Here's another collection from Wordsworth Editions, this collects a good chunk of Mrs. Riddell's short supernatural fiction. "The Uninhabited House," a novella, was already reviewed here a few years ago, so thankfully I will skip it here. This was a lengthy volume, 449 pages, and it took me forever to get through.

Mrs. Riddell has her strengths and weaknesses; she can be flowery and overly sentimental, but she's also good about giving her characters real economic lives and dealing with the struggles of the middle class. A lot of her haunted-house tales also deal with the notion of haunted houses as economic liabilities; they seem to be more about haunts from a real-estate perspective.

"Nut Bush Farm" deals with hauntings at a rural farm, a struggling middle-class man seeks a quiet country retreat, but finds it haunted by the ghost of a former owner. "The Open Door" deals with a desperate young man jumping at a chance to solve a haunting in a baronial it can be sold or inhabited. It all ends up with a door that can't be shut, a re-enacted murder, and a missing will.

"The Last of Squire Ennismore" is a folktale, basically, of a wicked noble being carried off by the devil. "A Strange Christmas Game" is a brief tale of an old murder being solved by ghostly manifestations. A young man, kicked out by his father, resorts to staying in a haunted house in "The Old House in Vauxhall Walk," much to his economic benefit. "Sandy the Tinker" deals with ghosts and approaching doom.

"Forewarned, Forearmed," deals with prophetic dreams, but also has memorable atmosphere. "Hertford O'Donnell's Warning" is a romantic tale of visions and destiny. "Walnut-Tree House" has more romance and more missing wills. "Old Mrs.

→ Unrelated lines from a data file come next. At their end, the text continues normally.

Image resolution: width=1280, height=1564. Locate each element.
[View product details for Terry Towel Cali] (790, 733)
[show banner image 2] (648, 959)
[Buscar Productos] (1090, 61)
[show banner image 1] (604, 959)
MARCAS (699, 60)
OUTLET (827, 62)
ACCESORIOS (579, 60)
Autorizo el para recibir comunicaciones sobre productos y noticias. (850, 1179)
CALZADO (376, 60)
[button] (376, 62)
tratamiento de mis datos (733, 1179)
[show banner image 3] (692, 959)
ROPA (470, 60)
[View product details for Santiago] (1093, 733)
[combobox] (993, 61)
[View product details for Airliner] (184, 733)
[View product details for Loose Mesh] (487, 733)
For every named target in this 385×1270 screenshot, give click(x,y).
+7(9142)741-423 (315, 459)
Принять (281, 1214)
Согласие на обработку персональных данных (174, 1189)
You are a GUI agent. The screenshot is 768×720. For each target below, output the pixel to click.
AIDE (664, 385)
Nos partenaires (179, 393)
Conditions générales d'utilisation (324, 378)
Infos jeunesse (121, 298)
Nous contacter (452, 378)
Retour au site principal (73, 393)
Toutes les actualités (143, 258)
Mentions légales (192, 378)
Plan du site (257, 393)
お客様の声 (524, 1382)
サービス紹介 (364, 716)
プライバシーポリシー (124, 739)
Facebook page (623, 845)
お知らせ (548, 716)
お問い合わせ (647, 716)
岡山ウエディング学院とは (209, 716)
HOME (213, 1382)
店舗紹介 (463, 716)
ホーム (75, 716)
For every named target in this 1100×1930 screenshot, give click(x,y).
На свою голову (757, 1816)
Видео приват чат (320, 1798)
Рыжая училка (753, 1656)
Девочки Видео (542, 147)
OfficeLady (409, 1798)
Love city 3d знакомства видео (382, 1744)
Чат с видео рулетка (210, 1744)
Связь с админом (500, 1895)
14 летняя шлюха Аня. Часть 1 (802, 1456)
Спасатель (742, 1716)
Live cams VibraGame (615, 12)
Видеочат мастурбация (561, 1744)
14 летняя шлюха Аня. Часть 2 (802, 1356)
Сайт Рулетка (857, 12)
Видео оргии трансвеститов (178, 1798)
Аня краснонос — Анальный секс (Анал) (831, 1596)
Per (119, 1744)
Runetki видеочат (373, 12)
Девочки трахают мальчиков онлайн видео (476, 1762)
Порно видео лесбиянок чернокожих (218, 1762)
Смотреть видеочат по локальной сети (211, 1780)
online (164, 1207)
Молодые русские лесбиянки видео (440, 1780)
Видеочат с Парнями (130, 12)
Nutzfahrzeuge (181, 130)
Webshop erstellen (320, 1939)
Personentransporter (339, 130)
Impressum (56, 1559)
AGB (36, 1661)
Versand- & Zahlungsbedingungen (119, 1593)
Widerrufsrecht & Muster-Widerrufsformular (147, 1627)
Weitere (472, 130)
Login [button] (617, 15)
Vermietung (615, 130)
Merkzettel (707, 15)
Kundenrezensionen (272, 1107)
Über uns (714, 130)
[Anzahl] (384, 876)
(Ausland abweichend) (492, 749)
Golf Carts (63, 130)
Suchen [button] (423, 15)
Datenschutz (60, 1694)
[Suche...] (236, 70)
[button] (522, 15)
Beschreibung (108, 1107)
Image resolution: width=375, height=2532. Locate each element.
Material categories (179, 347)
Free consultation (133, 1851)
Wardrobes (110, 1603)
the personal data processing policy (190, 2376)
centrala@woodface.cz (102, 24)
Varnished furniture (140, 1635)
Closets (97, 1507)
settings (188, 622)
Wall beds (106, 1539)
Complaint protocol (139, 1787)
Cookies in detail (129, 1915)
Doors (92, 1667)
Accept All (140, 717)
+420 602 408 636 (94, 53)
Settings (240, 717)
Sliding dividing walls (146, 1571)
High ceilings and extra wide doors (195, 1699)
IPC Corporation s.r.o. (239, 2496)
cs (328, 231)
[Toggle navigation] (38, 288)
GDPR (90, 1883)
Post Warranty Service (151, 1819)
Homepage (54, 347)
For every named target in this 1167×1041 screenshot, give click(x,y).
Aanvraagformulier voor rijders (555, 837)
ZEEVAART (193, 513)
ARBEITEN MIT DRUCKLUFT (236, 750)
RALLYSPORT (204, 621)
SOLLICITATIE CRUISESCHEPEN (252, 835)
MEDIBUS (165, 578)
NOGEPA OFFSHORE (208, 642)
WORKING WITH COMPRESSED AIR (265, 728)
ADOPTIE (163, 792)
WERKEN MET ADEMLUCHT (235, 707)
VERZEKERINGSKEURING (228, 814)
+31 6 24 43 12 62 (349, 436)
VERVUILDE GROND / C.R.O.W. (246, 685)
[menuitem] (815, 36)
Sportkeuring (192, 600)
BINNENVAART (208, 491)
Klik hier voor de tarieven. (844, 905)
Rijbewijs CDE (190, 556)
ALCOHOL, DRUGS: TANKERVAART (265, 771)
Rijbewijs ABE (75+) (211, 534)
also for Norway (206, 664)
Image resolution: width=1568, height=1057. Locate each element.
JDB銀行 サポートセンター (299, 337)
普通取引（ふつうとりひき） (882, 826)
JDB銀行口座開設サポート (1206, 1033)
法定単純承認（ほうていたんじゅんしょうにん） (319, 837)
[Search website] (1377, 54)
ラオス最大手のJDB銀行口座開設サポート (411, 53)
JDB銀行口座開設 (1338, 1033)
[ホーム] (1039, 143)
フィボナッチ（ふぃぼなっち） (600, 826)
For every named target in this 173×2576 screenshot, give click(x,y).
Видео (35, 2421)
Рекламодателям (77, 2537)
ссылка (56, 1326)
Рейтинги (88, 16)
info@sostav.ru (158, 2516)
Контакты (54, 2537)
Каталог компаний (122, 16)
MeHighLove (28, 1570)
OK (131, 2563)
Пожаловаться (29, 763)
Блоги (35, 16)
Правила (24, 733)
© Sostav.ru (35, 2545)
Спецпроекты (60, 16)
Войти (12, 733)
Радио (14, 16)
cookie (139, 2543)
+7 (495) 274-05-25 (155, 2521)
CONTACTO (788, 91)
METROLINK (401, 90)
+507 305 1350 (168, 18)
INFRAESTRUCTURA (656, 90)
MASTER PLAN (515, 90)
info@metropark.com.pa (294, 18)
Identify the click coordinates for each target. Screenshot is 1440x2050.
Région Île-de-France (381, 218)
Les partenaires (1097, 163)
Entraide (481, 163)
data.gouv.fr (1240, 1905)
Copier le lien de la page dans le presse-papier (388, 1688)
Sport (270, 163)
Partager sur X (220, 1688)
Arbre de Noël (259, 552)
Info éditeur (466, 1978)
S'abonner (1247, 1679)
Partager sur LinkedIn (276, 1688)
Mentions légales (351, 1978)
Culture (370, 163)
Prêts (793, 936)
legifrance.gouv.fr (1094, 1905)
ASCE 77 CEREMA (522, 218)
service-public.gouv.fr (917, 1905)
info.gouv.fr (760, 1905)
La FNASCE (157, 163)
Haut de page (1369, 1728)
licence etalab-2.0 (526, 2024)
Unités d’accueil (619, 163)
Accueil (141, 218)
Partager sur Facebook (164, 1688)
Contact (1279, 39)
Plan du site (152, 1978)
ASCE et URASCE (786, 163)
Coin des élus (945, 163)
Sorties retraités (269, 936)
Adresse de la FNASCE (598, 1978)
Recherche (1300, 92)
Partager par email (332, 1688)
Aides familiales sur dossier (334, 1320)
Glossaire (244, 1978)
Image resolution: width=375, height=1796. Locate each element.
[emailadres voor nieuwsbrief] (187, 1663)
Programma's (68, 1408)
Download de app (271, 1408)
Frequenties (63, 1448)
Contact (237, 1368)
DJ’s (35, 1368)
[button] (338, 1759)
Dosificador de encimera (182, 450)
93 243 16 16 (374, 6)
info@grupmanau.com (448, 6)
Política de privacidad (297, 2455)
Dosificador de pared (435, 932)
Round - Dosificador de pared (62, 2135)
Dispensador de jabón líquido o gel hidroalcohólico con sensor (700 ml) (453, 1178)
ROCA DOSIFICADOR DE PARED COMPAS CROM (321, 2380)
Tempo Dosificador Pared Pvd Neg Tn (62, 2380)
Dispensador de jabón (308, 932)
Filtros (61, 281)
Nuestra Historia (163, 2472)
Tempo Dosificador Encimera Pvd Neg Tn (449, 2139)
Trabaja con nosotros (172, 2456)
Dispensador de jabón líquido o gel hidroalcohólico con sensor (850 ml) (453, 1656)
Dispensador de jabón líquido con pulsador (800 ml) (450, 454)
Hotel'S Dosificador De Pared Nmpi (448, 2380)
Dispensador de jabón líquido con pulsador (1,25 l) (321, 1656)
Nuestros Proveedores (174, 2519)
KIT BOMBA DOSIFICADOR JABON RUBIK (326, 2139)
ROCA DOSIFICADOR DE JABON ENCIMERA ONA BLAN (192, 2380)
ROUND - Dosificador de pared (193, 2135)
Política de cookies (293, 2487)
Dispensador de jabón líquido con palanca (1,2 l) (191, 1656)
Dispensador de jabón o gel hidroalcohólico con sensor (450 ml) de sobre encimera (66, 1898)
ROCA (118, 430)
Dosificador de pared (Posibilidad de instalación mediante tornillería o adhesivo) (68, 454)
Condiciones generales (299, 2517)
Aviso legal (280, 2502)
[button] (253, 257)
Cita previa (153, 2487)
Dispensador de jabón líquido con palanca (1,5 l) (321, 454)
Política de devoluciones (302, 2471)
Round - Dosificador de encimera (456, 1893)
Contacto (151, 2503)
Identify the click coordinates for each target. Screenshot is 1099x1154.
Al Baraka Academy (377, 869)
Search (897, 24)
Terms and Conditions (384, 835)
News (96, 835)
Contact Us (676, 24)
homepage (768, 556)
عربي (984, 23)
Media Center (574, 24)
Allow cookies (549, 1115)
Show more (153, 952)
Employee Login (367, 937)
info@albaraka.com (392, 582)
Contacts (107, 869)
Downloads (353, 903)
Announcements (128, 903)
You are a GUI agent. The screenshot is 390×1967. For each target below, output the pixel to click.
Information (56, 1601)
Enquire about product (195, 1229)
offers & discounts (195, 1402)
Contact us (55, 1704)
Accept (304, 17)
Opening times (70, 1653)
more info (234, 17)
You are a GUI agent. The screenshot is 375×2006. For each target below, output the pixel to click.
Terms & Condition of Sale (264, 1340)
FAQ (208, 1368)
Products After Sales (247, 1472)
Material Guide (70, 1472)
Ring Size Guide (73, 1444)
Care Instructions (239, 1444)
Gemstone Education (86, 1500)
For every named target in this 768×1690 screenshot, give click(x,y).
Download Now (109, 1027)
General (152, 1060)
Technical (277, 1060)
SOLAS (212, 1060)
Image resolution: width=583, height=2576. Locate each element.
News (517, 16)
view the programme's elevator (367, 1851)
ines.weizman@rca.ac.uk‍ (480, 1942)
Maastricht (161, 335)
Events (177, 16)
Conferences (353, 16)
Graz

Jones" was a bit odd...a ghost story that might not actually be a ghost story, with a milieu of a boarding-house and middle-class characters.

"Why Dr. Cray Left Southam" deals more with psychic visions than ghosts, with a mortal woman having visions (maybe) of a murdered woman (maybe). It's actually a bit vague and unresolved, which a lot left up to the reader to decide, which actually makes it a very forward-thinking and modern work. While I wasn't enthused about the plot, I was impressed by its literary merit.

"Conn Kilrea" has an Irish officer having visions and ghostly visitations (because that's what happens when you're Irish, it seems), and "Diarmid Chittock's Story" is a tale of murder being revealed by the supernatural. And "A Terrible Vengeance" is nasty tale of a murdered woman who seeks spectral vengeance, but it's also boosted by some very good characterizations, including some very nasty people.

It's got good stories in it, but it's a bit of a slog. There's some repetition, and the style can drag, and it's a lot of Riddell to take in. There were many times when I picked it up, meaning to read it over lunch in the break room, or the like, but found myself unwilling to do it. This is something to have on hand by your reading chair for the occasional dip, rather than try to make all the way through.

Still, it's worth it for a glimpse into Mrs. Riddell's middle-class Victorian world, and also for some of her more modern tales. She ranges from the folkloric to the almost avant-garde nature of "Why Dr. Cray Left Southam." So yeah, worth purchasing if you like Victoriana.